[Excerpts from a dataset]

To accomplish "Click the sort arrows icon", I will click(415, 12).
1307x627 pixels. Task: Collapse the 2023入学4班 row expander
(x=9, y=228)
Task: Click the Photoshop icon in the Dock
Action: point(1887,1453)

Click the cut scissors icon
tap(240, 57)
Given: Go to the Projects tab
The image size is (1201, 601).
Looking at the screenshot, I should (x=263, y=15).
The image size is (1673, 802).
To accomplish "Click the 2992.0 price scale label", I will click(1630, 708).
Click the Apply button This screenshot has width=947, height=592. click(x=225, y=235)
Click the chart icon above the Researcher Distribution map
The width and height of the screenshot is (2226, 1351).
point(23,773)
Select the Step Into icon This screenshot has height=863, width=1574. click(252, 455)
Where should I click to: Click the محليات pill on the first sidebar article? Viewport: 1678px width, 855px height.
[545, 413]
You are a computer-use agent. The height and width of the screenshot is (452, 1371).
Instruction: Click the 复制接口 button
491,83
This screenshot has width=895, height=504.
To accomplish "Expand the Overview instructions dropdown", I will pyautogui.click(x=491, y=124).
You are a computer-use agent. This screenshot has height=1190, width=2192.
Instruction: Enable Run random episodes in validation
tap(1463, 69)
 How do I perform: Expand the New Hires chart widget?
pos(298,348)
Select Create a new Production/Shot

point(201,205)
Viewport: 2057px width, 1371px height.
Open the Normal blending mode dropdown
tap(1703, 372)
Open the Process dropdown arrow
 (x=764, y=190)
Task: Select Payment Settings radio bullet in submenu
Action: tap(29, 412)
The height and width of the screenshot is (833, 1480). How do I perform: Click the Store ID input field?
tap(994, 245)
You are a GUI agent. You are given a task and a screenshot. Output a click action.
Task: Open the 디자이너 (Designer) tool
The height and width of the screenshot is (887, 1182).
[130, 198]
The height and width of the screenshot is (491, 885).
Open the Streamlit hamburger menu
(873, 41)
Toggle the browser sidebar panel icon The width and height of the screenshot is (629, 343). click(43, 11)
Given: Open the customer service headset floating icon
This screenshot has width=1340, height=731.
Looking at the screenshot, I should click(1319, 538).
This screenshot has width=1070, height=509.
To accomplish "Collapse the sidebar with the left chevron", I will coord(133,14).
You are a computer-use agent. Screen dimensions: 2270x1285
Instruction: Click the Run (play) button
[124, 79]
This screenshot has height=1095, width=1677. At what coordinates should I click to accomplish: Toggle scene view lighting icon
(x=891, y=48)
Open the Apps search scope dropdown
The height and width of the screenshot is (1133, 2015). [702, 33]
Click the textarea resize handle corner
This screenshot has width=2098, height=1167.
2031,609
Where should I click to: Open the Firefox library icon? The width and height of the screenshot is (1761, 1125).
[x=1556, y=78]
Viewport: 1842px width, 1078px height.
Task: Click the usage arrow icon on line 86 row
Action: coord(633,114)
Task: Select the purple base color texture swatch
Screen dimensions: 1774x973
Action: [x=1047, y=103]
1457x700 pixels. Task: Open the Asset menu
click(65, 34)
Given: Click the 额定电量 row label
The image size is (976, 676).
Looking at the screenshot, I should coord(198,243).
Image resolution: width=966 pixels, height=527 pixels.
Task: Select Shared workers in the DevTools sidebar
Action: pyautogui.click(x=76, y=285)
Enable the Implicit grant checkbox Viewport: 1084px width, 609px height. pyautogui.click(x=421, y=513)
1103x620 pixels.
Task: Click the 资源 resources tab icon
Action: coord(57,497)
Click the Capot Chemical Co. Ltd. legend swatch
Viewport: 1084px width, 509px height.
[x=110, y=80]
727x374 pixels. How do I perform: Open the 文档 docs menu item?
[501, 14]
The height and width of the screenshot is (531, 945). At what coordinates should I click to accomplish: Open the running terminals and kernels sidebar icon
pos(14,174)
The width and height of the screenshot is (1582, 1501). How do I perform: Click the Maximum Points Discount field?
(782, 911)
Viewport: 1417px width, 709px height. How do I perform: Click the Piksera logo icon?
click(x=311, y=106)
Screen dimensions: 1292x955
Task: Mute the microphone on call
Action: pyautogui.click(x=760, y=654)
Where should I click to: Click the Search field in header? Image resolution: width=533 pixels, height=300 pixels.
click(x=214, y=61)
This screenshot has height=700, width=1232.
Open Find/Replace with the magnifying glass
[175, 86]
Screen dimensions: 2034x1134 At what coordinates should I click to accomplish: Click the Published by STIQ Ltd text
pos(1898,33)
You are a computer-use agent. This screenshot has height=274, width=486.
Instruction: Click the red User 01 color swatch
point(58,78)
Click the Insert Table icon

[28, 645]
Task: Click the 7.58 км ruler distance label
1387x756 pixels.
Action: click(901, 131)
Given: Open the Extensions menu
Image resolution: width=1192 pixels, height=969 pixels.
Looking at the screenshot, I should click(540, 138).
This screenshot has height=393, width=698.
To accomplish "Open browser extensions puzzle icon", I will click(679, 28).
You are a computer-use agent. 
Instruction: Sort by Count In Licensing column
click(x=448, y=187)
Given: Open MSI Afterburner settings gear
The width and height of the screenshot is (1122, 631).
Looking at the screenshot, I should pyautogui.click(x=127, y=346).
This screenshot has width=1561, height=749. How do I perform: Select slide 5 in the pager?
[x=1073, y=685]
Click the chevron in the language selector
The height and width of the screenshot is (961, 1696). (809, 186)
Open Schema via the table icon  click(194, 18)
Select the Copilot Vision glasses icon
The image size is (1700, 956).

EXERCISE REQUIREMENTS: Lines after the one containing "Select the Step" are not wanted; repeat exactly each line above from the first up to and including it.

PROBLEM SOLUTION:
To accomplish "Click the sort arrows icon", I will click(415, 12).
1307x627 pixels. Task: Collapse the 2023入学4班 row expander
(x=9, y=228)
Task: Click the Photoshop icon in the Dock
Action: point(1887,1453)

Click the cut scissors icon
tap(240, 57)
Given: Go to the Projects tab
The image size is (1201, 601).
Looking at the screenshot, I should (x=263, y=15).
The image size is (1673, 802).
To accomplish "Click the 2992.0 price scale label", I will click(1630, 708).
Click the Apply button This screenshot has width=947, height=592. click(x=225, y=235)
Click the chart icon above the Researcher Distribution map
The width and height of the screenshot is (2226, 1351).
point(23,773)
Select the Step Into icon This screenshot has height=863, width=1574. click(252, 455)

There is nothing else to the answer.